- The exercise
Count the lines in the entries below that contain the string "button", with uppercase and lowercase letters matching. Reply with the number only.

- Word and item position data
- - - -
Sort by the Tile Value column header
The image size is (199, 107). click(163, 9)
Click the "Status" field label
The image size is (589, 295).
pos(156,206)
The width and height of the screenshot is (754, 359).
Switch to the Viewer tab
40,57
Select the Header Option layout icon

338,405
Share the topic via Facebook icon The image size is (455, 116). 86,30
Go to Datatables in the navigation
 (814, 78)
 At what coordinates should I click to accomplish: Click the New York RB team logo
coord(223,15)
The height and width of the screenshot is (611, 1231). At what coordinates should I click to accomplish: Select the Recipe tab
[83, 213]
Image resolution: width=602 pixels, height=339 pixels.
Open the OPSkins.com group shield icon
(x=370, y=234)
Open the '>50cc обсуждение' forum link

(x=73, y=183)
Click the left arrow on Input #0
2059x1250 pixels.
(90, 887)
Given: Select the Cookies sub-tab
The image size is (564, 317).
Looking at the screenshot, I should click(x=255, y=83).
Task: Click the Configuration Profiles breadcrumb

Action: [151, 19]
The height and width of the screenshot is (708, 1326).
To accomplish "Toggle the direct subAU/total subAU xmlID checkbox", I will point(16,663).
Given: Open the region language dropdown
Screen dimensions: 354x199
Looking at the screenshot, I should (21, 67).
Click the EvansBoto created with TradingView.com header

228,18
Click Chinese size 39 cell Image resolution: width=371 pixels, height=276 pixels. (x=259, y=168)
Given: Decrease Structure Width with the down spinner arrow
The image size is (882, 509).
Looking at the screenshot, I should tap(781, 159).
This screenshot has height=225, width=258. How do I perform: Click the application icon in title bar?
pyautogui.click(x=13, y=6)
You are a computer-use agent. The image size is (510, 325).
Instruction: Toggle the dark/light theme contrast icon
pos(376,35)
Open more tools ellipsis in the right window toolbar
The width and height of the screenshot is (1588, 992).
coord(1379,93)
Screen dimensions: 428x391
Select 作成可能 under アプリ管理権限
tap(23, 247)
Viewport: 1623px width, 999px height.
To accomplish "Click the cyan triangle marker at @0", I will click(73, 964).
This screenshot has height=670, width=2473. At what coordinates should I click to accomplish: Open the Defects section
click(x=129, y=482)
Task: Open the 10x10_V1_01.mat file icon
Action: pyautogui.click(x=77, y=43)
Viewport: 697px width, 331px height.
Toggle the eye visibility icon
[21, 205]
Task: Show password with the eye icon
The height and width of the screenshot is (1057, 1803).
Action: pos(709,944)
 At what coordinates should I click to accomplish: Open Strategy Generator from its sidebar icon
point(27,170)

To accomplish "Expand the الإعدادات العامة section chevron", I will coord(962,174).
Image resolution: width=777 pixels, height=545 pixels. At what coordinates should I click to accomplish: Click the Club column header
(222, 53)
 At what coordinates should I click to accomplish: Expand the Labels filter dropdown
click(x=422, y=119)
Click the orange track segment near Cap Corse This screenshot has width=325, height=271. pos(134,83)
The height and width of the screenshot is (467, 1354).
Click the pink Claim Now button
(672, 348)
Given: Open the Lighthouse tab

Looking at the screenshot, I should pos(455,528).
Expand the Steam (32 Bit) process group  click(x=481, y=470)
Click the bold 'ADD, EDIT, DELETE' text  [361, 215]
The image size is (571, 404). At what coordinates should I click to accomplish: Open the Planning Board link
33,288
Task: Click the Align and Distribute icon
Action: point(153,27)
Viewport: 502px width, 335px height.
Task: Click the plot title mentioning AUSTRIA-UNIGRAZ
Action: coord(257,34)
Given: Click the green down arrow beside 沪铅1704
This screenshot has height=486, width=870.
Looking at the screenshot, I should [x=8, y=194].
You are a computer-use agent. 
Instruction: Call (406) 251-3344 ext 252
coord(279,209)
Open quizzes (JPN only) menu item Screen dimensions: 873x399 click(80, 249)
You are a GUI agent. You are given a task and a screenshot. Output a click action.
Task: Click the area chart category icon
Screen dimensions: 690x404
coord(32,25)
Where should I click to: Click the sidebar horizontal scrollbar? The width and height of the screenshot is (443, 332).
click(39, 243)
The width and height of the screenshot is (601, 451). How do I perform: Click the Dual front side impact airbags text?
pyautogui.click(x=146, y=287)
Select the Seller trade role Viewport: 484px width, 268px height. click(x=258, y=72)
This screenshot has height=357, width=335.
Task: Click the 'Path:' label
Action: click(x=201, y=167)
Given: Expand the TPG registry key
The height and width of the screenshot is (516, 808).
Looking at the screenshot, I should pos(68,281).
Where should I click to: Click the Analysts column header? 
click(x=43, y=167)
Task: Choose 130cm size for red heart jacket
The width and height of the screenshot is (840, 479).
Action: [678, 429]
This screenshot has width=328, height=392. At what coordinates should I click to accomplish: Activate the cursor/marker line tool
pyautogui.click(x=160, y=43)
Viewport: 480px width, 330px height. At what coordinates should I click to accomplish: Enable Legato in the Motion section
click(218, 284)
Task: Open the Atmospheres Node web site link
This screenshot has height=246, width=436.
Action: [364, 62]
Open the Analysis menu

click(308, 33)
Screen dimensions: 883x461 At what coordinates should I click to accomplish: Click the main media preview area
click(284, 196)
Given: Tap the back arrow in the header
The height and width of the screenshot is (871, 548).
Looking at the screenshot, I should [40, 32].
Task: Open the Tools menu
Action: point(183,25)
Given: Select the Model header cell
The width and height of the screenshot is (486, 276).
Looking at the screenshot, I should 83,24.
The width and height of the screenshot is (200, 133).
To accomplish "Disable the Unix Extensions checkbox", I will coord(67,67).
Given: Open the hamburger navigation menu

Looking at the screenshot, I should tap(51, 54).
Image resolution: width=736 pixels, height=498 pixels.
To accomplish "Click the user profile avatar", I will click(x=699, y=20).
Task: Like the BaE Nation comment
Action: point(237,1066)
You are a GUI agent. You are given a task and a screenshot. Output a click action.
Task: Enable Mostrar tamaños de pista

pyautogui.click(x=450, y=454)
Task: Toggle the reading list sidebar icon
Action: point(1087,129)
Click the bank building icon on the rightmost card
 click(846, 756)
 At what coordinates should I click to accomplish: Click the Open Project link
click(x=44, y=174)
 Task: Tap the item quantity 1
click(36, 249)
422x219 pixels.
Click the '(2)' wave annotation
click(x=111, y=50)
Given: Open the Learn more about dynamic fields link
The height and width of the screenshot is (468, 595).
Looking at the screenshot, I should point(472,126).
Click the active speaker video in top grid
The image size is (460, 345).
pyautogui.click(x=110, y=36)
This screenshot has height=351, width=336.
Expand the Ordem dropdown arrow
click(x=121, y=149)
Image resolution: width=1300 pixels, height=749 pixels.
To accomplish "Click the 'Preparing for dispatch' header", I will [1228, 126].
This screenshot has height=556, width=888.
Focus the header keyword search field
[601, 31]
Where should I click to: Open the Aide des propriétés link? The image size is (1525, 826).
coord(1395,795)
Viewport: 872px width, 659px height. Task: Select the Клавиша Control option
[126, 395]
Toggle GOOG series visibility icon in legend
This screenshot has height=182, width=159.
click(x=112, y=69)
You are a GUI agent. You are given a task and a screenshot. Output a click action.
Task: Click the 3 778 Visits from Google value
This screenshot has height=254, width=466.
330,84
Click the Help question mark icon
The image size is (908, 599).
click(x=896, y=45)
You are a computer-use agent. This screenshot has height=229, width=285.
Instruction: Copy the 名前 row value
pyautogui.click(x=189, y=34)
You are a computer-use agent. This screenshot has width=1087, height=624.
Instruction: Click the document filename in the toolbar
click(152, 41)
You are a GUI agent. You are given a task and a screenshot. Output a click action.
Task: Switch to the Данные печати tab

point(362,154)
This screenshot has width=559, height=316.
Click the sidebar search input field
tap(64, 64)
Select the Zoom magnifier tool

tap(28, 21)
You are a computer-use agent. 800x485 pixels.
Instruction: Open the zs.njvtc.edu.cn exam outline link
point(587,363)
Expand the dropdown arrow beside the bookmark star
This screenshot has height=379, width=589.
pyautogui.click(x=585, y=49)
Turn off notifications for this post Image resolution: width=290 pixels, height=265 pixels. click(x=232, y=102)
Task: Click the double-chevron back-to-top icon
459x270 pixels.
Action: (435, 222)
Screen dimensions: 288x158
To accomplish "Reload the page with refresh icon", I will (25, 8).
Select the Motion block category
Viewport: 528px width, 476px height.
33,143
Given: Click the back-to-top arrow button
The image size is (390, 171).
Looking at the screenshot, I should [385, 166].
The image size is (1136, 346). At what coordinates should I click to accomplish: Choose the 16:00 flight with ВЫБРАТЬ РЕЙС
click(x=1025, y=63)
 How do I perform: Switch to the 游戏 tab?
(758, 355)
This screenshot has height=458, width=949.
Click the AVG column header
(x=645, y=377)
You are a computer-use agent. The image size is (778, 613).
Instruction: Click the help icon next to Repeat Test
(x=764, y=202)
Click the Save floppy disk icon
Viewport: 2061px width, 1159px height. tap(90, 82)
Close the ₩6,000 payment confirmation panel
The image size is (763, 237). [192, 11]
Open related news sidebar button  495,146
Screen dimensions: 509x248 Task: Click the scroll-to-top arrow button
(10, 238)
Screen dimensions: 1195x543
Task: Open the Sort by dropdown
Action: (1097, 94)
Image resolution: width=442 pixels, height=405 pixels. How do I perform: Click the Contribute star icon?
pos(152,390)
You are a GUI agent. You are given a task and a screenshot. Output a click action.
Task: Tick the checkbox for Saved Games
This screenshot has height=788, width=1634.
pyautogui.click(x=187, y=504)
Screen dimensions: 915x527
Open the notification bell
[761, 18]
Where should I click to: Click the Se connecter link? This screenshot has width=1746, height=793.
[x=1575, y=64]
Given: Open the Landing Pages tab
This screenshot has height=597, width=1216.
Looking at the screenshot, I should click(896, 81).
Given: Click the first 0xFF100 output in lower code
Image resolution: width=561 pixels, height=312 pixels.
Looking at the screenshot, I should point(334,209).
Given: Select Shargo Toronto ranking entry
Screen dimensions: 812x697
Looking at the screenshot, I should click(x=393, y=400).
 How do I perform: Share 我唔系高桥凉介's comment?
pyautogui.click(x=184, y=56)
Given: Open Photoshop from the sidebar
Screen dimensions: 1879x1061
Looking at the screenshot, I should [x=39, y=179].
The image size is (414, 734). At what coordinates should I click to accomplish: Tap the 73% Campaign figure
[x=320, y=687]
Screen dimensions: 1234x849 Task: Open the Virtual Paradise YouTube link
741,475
- - - -
- Response to this task
4